Matahari telah menyibakkan selimut
awan malamnya. Fajarpun telah menampakkan dirinya. Kejernihan cahaya matanya
menembus awan-awan kelam yang mulai beterbangan. Hari sudah mulai pagi di ufuk
timur. Sang surya tengah mengusap-ngusap matanya untuk memancarkan cahayanya
menghiasi mega-mega. Namun, ku masih malas untuk menyibakkan selimut kusamku.
Di hari libur seperti ini, sangatlah menyiksaku. Ya... mungkin bagi orang lain,
hari libur sangatlah diidam-idamkan, namun beda denganku. Hari libur yang
kosong sangatlah mencekam bagiku.
Telah beberapa bulan ini bahkan
hampir satu semester penuh aku tak pulang ke kampung halamanku. Ku sangat
merindukan semua penghuni kampung halamanku nan asri itu. Walaupun orang bilang
kampung halamanku sangatlah ketinggalan akan perkembangan teknologi. Aku bangga
dengan kampungku, aku cinta dengan kampungku, dan aku selalu merindukannya
disaat-saat aku seperti ini.
Kumulai menyadari akan berharganya
kampung asri seperti itu. Ku mulai membandingkannya dengan perkotaan yang
sangat menyeramkan bagiku. Yah... meski kebanyakan orang suka hidup pada
perkotaan. Namun, setelah kubuktikan sendiri, semua perkataan itu tidaklah
benar. Setelah sekian lama merantau menggali ilmu di kota orang, banyak hal yang
aku dapatkan. Memang banyak sekali kesenangan-kesenangan yang aku dapatkan,
namun tak terlepas dari itu banyak juga kekurangan-kekurangan
yang selalu menyertai kesenangan itu.
Aku mulai penat dengan sikap individualis,
yang sangatlah beda jauh dengan yang ada di kampungku dulu. Pembangunan yang
terjadi di setiap spasi titik wilayahnya. Transportasi yang memenuhi jalan
selalu merayap setiap detiknya. Banyaknya pusat-pusat perbelanjaan yang kokoh
dengan sombongnya, tak merasa bersalah telah menyita luas wilayah yang tak
sedikit menyiksa walaupun demi kesenangan yang fana.

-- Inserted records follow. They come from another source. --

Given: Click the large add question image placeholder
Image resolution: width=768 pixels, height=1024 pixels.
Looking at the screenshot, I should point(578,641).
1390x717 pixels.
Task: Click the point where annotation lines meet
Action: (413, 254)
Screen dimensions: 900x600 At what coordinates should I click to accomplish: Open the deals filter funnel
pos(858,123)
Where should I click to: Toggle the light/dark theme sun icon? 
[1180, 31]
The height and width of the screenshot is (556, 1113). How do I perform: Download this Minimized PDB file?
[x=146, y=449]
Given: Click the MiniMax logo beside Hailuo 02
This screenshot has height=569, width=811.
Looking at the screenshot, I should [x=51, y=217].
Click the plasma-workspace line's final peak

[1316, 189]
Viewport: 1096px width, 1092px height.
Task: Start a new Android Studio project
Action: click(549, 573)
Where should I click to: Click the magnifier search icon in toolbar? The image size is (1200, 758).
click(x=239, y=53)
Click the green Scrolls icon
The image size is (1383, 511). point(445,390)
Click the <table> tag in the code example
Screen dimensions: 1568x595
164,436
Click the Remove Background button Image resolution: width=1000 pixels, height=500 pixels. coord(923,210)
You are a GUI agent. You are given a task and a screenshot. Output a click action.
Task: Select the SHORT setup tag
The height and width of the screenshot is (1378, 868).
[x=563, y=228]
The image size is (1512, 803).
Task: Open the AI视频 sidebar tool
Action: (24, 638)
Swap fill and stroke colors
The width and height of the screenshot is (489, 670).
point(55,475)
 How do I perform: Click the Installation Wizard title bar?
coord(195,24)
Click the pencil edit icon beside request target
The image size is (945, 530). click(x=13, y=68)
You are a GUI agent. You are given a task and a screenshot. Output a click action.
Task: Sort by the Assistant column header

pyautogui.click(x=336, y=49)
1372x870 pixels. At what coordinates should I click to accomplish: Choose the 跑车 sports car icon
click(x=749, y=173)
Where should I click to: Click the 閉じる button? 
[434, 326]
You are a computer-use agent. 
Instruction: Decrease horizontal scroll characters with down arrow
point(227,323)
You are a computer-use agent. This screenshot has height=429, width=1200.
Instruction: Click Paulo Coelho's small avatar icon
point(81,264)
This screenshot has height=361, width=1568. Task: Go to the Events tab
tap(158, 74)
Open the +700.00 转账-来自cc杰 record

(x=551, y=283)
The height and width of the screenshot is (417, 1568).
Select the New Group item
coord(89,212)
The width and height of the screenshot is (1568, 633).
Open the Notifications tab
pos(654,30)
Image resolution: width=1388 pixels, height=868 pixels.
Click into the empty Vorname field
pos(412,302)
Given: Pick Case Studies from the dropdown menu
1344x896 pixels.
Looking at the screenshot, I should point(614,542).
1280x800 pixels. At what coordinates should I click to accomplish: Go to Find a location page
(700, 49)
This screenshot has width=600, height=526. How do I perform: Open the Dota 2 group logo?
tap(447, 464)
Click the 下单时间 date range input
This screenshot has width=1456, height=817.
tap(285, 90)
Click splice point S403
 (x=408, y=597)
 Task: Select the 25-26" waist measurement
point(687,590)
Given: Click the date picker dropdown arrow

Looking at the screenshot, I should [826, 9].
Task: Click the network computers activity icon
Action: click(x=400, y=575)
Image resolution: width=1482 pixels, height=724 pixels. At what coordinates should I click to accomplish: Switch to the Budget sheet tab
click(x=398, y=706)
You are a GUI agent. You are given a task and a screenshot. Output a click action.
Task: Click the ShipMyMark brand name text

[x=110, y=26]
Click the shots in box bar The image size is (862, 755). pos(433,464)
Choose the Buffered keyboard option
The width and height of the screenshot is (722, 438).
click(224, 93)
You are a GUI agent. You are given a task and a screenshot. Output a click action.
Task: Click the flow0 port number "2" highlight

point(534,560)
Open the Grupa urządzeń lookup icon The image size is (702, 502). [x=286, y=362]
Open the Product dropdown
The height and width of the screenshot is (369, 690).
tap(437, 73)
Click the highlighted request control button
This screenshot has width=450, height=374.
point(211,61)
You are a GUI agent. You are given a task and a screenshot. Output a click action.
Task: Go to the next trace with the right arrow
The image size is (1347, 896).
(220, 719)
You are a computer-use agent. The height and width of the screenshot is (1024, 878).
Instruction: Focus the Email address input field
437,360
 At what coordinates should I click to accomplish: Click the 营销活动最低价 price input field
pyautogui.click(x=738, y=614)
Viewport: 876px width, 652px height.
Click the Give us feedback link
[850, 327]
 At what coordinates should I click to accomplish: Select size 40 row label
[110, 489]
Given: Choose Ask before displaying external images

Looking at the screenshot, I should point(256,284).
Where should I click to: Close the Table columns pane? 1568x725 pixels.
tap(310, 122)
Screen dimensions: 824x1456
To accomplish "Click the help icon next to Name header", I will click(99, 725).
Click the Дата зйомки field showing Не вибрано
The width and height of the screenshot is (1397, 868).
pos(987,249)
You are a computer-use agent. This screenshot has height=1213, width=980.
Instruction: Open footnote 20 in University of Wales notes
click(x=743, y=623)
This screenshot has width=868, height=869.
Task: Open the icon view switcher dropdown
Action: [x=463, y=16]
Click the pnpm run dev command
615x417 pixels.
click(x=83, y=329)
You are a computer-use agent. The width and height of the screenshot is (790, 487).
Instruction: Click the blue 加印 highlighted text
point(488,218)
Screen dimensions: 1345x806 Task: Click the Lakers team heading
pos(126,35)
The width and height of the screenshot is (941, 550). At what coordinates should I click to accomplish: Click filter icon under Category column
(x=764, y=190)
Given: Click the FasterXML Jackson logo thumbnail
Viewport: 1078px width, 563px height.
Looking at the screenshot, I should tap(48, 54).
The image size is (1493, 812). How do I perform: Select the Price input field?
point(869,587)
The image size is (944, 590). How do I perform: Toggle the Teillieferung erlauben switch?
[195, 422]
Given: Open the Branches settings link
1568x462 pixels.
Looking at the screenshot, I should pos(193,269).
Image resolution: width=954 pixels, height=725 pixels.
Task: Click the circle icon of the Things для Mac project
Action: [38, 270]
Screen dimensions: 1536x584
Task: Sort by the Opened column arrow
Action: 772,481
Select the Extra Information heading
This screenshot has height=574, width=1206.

“Aku merindumu ibu... di kampung
halaman tercintaku”. Ku mulai meneteskan butiran air mata berhargaku. “Aku
rindu akan kasih sayang nan tulusmu”.
Ku bergegas terbangun dari kasur yang
sudah tak empuk lagi. Ku ingin menggoreskan kerinduan hatiku pada secarik
kertasku. Ku ingin merasakan perhatian-perhatianmu yang tak pernah absen
mengurusiku. Entahlah,... aku disini... sedangkan ibu, ibu nan jauh di kampung
halamanku.
“Ibu... kumerindumu disaat kau
memarahiku atas keteledoranku, kumerindumu disaat kau membangunkanku dari
kemoloran tidurku, kumerindumu disaat kau selalu memerintahku, kumerindumu
disaat kau mengomeli pekerjaanku yang tak kunjung beres.”
Kuteringat
air jernih dari pelupuk mata ibu yang mulai berjatuhan disaat ku berpamit untuk
mengorek ilmu-ilmu di kota orang. Kuteringat petuah-petuah yang pada malam itu,
suatu malam sebelum ku meninggalkan kampung halaman tercintaku, ibu membuka
pintu kayu kamarku. Beliau memilih tempat duduk di salah satu sisi balai
tidurku. Hatiku mulai nggak karuan dengan kedatangan ibu memasuki kamarku. Ku
menyembunyikan bekas linangan air mataku yang sembari tadi menemaniku mengemas
barang-barang yang perlu aku bawa untuk esok pagi.
“Nduk.... kalau di sana, jaga
kesehatan... makan yang teratur.... jangan keluar sendirian... kalau butuh
apa-apa minta temenmu menemanimu... di sana kota besar nduk... banyak
kejahatan, kamu harus hati-hati nduk.. jaga diri baik-baik”.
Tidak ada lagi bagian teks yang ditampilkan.